PROBLEM: Using the listing below, copy exactly the lines from the one containing "Open the Downloads folder stack in dock" to the one containing "Task: Select the", both lines included, and no others.

= = = = = = =

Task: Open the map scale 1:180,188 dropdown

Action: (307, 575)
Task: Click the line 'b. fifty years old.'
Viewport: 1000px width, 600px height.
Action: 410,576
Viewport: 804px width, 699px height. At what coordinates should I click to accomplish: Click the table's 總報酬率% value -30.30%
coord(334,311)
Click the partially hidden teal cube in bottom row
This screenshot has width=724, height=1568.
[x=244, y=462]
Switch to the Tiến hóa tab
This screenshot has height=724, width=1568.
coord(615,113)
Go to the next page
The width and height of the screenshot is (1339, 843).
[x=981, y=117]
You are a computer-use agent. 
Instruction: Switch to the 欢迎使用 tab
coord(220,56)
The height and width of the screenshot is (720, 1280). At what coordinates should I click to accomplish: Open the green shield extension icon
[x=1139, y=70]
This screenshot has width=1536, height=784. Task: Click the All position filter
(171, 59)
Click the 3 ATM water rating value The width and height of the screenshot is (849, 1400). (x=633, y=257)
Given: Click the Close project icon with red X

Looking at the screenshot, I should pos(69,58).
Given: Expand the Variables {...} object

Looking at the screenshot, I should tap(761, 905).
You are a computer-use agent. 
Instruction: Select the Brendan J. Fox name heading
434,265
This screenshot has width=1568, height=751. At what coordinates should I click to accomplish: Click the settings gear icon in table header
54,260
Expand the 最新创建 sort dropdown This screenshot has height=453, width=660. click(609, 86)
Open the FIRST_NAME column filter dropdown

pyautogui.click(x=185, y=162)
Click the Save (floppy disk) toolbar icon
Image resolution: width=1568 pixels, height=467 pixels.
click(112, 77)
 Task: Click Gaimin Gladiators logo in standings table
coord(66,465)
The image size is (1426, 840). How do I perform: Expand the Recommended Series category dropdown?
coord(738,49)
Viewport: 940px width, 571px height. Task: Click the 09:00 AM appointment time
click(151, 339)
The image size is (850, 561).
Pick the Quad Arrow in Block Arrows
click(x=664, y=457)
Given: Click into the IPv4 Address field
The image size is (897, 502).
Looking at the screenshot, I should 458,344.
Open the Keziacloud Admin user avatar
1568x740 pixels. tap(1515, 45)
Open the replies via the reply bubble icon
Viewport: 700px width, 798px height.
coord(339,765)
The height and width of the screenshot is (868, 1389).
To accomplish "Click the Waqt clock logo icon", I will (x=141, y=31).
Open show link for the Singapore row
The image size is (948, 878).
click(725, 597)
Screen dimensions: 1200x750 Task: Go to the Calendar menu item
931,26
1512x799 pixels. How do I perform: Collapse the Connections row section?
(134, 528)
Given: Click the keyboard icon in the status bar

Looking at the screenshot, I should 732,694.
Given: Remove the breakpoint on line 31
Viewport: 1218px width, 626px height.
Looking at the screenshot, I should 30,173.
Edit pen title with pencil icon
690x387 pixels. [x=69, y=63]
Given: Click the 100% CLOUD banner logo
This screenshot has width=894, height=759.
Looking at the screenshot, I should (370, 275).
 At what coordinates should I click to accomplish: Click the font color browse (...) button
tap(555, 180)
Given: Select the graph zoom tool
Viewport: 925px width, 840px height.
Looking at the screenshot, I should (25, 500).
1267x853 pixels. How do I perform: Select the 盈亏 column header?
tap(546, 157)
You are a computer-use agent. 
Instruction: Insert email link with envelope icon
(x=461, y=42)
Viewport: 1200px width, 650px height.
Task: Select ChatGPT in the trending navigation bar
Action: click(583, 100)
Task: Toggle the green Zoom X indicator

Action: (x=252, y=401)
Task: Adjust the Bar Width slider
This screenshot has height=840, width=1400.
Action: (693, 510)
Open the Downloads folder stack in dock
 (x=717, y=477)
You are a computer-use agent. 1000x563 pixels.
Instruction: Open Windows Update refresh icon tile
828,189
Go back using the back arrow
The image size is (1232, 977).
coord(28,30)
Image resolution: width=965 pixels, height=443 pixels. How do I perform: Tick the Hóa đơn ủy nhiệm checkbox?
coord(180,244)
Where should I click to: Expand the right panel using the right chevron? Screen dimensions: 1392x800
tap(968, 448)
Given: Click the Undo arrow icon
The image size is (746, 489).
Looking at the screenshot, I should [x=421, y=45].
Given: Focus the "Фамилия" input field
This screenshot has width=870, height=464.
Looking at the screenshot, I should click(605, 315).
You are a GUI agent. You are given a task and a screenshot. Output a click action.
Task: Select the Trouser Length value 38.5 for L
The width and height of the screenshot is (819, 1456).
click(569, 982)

= = = = = = =

ANSWER TO THE EXERCISE:
Open the Downloads folder stack in dock
 (x=717, y=477)
You are a computer-use agent. 1000x563 pixels.
Instruction: Open Windows Update refresh icon tile
828,189
Go back using the back arrow
The image size is (1232, 977).
coord(28,30)
Image resolution: width=965 pixels, height=443 pixels. How do I perform: Tick the Hóa đơn ủy nhiệm checkbox?
coord(180,244)
Where should I click to: Expand the right panel using the right chevron? Screen dimensions: 1392x800
tap(968, 448)
Given: Click the Undo arrow icon
The image size is (746, 489).
Looking at the screenshot, I should [x=421, y=45].
Given: Focus the "Фамилия" input field
This screenshot has width=870, height=464.
Looking at the screenshot, I should click(605, 315).
You are a GUI agent. You are given a task and a screenshot. Output a click action.
Task: Select the Trouser Length value 38.5 for L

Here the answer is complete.